The number of ways to choose 5 numbers from 10 is calculated as (10 * 9 * 8 * 7 * 6) / (5 * 4 * 3 * 2 * 1).
This equals 252. So, there are 252 different groups of 5 numbers we can pick. Let's call these our "pigeons".

2. **What's the smallest sum a group of 5 can have?**
The smallest positive numbers are 1, 2, 3, 4, 5. If our 10 numbers include these, the smallest possible sum for a group of 5 would be 1 + 2 + 3 + 4 + 5 = 15.

3. **What's the largest sum a group of 5 can have?**
The numbers don't exceed 50. So, the largest possible numbers are 50, 49, 48, 47, 46. If our 10 numbers include these, the largest possible sum for a group of 5 would be 50 + 49 + 48 + 47 + 46 = 240.

4. **How many different sums are possible?**
The sums can range from 15 to 240.
To find out how many different sums there are, we calculate 240 - 15 + 1 = 226. These are our "pigeonholes".
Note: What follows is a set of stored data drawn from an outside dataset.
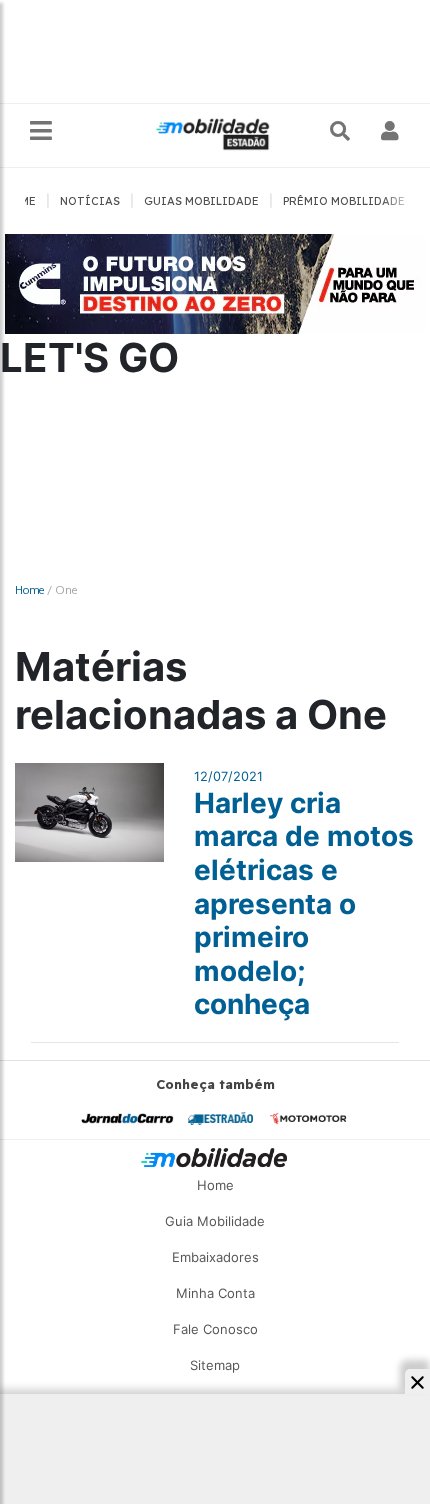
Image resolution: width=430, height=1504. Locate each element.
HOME (19, 201)
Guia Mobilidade (215, 1221)
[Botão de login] (390, 131)
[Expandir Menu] (41, 131)
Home (29, 589)
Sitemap (215, 1365)
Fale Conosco (215, 1329)
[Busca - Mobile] (342, 131)
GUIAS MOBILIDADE (201, 201)
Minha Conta (215, 1293)
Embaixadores (215, 1257)
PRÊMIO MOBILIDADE (344, 201)
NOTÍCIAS (90, 201)
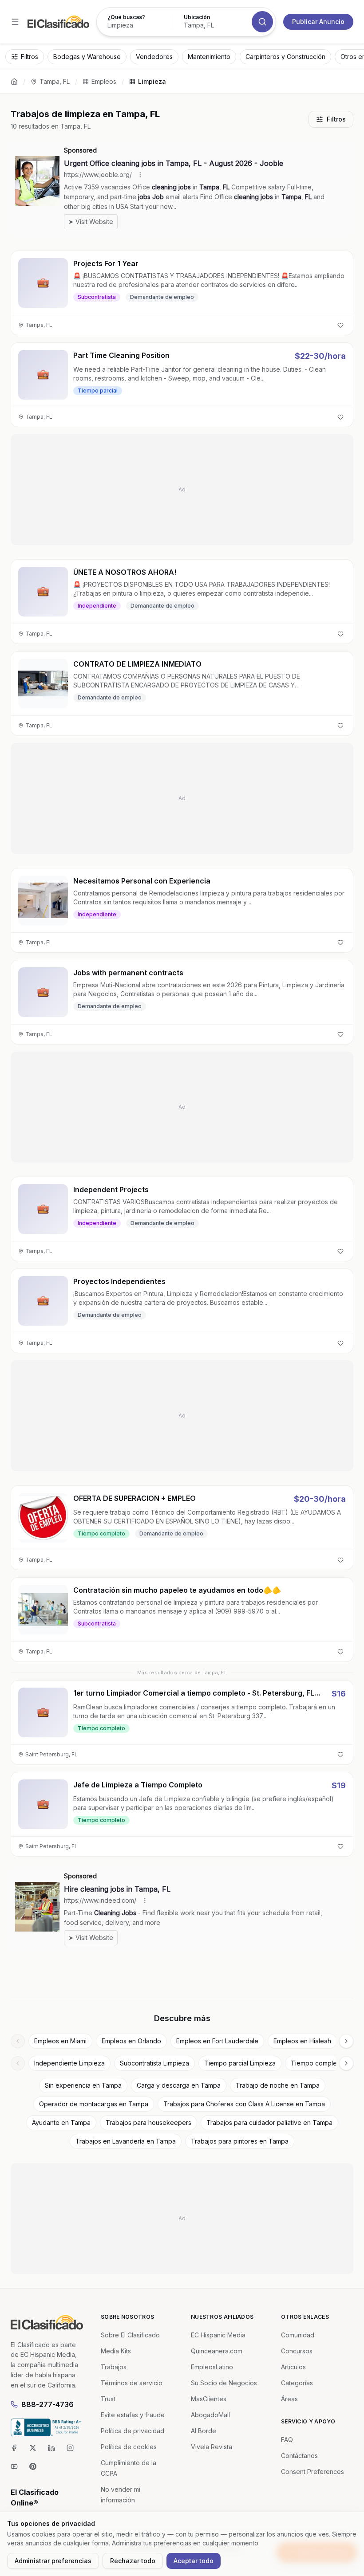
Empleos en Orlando (131, 2041)
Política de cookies (129, 2446)
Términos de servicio (131, 2383)
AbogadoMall (210, 2415)
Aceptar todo (194, 2560)
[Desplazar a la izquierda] (18, 2041)
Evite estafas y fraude (133, 2415)
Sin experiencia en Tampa (83, 2085)
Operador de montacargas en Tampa (93, 2104)
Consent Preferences (312, 2471)
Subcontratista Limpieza (154, 2063)
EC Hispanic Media (218, 2335)
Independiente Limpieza (69, 2063)
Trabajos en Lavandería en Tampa (125, 2141)
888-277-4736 (47, 2404)
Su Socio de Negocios (224, 2383)
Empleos (103, 81)
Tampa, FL (55, 81)
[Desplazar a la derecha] (346, 2041)
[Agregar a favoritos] (340, 325)
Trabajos (114, 2367)
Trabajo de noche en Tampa (278, 2085)
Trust (108, 2399)
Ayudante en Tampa (61, 2122)
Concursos (297, 2351)
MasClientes (208, 2399)
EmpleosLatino (212, 2367)
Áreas (289, 2399)
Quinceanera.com (216, 2351)
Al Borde (203, 2431)
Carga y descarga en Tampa (179, 2085)
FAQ (287, 2439)
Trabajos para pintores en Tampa (240, 2141)
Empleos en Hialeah (302, 2041)
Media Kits (116, 2351)
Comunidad (297, 2335)
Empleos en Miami (60, 2041)
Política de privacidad (132, 2431)
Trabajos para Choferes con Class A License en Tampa (244, 2104)
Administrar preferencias (53, 2560)
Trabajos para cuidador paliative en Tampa (269, 2122)
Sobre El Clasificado (130, 2335)
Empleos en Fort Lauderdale (217, 2041)
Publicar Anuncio (318, 21)
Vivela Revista (211, 2446)
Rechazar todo (132, 2560)
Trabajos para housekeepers (148, 2122)
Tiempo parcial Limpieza (240, 2063)
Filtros (336, 119)
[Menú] (15, 22)
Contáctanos (299, 2455)
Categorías (297, 2383)
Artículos (293, 2367)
5. **Apply the Pigeonhole Principle!**
We have 252 different groups of 5 numbers (our "pigeons") but only 226 possible sums (our "pigeonholes").
Since we have more groups than possible sums, if each group gets a sum, at least two different groups *must* end up with the same sum! It's like having 252 socks but only 226 drawers – at least one drawer will have to hold more than one sock.

This means that out of the 252 different five-element subsets, at least two of them will have the same sum.